Landlord confidence has improved over the course of the past quarter according to a respected quarterly sentiment survey.
The Q3 2023 BVA BDRC Landlord Panel research report for Foundation Home Loans is the first since the government chose to delay scrapping Section 21 until court reforms have kicked in, and to row back from stricter mandatory EPC levels.
Some 12 per cent of landlord respondents said the EPC U-turn meant they would be able to stay in the rental market and after five consecutive increases in figures showing landlords ready to quit the sector, this most recent quarter reveals the figure actually falling – from 37 per cent in Q2 to 28 per cent in Q3.
While eight per cent of all landlords planned to increase the size of their portfolio over the next year, larger portfolio landlords were more likely to purchase – some 18 per cent of landlords with 20 or more properties said they would add to their portfolios in the coming year.
Some 71 per cent of landlords reported an increase in tenant demand, up by four per cent since the last quarter and reaching an all-time high. Only three per cent of landlords reported a decrease in tenant demand.
The increase in tenant demand, coupled with ongoing private rental stock shortage, meant the proportion of landlords who had seen rising rents in the last year was up five per cent on the last quarter’s results. Rental yield also risen slightly quarter-on-quarter, to 5.3 per cent.
Grant Hendry, director of sales at Foundation Home Loans, says: “There are clearly a large number of factors for each individual landlord to take into account when looking at the performance of their own portfolio, and their optimism – or otherwise – for the future.

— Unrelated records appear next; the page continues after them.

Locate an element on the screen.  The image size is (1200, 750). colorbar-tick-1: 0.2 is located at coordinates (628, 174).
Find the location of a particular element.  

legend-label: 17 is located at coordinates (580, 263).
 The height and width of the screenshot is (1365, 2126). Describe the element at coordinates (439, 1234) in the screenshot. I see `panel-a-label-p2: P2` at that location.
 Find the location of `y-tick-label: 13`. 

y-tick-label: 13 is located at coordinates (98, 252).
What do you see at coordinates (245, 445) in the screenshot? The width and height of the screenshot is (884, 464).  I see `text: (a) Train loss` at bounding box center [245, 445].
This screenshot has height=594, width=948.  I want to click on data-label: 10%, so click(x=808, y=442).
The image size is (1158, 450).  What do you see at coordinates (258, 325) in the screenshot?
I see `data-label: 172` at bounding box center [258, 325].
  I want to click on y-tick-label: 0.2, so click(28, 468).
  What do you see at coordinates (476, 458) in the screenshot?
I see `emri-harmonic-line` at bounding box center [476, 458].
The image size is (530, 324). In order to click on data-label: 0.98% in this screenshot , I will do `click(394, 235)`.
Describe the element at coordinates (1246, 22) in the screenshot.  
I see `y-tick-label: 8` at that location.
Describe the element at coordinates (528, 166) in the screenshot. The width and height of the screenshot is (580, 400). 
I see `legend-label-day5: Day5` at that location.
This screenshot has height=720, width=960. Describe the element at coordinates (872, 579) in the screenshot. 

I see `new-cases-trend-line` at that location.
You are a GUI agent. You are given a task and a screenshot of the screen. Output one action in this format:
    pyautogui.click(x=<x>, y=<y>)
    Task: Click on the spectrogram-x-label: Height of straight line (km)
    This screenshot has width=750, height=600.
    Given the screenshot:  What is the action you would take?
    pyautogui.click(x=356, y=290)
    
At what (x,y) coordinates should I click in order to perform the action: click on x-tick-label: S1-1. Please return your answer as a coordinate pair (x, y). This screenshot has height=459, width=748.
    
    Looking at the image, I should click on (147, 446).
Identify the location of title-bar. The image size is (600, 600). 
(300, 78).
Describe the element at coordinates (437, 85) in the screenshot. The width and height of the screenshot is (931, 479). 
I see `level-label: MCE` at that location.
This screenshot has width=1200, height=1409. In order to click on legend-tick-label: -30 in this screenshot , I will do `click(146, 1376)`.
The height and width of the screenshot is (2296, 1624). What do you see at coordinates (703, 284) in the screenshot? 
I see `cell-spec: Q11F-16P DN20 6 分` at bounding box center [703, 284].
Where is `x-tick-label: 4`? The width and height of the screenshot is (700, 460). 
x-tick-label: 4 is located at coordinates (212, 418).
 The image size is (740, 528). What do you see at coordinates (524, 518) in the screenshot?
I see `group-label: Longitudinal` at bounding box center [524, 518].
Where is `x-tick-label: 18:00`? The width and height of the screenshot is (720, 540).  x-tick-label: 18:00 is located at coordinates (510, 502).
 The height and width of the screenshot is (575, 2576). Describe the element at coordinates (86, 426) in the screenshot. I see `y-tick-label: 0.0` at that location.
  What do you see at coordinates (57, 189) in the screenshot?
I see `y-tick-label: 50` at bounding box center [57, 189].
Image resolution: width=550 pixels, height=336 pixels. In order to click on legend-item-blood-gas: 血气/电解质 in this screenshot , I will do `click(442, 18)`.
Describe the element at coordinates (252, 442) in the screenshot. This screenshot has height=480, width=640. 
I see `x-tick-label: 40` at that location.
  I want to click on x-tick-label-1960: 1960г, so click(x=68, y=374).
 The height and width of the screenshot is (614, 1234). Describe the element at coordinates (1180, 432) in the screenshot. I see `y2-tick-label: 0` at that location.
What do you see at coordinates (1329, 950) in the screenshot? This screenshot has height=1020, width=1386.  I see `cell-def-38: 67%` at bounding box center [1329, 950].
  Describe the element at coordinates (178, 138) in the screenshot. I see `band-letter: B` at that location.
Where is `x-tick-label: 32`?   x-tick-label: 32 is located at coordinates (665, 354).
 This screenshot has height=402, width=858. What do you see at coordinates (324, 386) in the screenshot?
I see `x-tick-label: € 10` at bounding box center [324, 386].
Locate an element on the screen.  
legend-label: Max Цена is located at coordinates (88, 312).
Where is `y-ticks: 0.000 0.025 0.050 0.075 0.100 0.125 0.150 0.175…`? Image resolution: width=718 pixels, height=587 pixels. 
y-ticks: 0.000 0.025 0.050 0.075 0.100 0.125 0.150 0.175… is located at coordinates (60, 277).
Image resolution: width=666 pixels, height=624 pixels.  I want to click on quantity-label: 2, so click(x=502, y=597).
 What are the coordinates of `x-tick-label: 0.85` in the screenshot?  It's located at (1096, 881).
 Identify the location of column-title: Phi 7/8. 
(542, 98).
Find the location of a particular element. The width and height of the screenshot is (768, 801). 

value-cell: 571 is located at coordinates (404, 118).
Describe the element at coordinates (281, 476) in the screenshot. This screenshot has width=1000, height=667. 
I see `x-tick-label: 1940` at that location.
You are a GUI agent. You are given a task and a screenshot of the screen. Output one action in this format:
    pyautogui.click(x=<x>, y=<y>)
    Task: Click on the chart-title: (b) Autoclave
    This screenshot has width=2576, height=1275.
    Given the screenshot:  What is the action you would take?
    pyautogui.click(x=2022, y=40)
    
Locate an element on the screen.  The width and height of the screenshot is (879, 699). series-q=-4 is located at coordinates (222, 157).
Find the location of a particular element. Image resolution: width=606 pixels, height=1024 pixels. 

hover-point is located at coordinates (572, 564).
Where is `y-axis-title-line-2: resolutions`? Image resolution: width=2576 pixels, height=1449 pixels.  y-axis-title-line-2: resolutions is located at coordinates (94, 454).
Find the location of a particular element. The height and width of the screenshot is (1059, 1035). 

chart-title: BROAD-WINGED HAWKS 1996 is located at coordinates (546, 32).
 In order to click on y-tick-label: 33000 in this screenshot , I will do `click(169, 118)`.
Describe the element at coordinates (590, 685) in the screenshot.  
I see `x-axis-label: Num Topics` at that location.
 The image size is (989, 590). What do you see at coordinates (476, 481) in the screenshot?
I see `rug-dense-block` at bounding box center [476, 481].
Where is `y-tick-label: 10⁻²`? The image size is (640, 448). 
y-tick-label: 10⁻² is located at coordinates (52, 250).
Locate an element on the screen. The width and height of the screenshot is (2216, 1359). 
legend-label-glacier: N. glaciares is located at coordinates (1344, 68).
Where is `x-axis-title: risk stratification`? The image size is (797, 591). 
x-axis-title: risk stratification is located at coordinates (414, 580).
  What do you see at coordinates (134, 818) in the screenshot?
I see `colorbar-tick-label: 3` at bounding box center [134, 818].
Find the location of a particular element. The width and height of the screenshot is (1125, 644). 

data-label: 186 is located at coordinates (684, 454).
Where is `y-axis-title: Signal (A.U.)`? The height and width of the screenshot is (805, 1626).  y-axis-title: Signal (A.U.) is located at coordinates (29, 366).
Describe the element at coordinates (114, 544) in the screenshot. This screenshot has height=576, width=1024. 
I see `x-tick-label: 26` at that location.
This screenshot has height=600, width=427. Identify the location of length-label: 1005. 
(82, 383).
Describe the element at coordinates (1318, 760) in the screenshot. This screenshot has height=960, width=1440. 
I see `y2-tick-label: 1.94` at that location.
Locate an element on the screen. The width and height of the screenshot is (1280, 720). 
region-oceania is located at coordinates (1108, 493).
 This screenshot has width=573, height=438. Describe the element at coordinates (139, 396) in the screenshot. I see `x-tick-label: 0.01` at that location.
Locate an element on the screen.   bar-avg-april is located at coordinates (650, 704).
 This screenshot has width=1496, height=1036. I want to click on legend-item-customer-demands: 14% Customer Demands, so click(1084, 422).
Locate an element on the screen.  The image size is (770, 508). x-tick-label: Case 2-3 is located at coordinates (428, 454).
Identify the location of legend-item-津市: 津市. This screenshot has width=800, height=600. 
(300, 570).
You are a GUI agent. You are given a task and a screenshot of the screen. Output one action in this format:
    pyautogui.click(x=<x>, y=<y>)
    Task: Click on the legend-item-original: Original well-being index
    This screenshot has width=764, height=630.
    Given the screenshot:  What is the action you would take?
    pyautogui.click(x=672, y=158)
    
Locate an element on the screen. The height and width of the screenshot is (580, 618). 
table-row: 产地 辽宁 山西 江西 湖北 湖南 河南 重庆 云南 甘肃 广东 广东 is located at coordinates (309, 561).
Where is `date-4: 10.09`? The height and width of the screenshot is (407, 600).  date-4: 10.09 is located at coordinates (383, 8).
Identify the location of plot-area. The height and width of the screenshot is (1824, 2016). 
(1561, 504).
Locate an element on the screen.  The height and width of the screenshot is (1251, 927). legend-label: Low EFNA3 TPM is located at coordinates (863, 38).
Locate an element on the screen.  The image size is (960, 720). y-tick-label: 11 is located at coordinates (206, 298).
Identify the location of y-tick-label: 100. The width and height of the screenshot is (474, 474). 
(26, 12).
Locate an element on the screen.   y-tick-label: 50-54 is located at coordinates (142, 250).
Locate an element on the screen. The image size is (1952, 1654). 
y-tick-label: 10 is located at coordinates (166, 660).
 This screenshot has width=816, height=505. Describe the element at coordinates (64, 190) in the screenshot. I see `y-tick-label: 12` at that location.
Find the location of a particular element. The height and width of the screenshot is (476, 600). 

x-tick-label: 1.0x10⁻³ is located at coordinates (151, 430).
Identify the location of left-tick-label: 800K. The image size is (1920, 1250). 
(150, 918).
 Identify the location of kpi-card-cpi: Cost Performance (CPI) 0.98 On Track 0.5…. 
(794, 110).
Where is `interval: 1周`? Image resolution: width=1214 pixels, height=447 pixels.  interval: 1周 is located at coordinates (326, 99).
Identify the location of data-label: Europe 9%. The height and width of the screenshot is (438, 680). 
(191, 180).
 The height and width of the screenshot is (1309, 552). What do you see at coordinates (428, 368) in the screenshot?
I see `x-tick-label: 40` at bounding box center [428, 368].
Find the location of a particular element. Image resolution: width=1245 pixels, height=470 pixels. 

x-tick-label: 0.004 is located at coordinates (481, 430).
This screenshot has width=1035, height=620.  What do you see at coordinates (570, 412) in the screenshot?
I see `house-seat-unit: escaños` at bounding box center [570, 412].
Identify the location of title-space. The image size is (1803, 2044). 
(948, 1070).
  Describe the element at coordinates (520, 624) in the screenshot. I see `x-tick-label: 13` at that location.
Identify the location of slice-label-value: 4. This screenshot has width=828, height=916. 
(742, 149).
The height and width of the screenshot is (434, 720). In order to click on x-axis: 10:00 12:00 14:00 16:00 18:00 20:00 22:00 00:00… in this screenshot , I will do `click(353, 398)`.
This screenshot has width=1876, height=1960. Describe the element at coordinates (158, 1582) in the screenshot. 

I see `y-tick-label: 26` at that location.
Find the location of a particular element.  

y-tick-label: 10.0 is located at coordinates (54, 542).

However, it’s clearly good news to see a significant shift in positivity from landlords across a number of aspects, and to see confidence having risen quarter-on-quarter.
“Certainly, overall strong tenant demand is playing a major part here, as perhaps is the belief that mortgage rates may now have topped out, and that the market is finally shifting southwards, with more competitive rates meaning stronger affordability.
“The Government’s announcement on minimum EPC levels not moving up to C and above was perhaps a relief to many, particularly in the short-term, and for a number it may make the difference in terms of them staying invested in the sector.
“The number of landlords saying they plan to divest over the next 12 months has fallen, and this may partly be due to the retraction of the energy efficiency regulations for the PRS, but this should not detract from the need for rental properties to be as energy-efficient as possible, particularly in light of the increased utility bills all households have suffered in recent years.
“While it is too early to say whether we are seeing the start of a new trend line, there appear to be many more landlords feeling optimistic about their future within the PRS, and if this means landlords can keep much-needed housing supply available to tenants, then this can only be viewed as a positive.”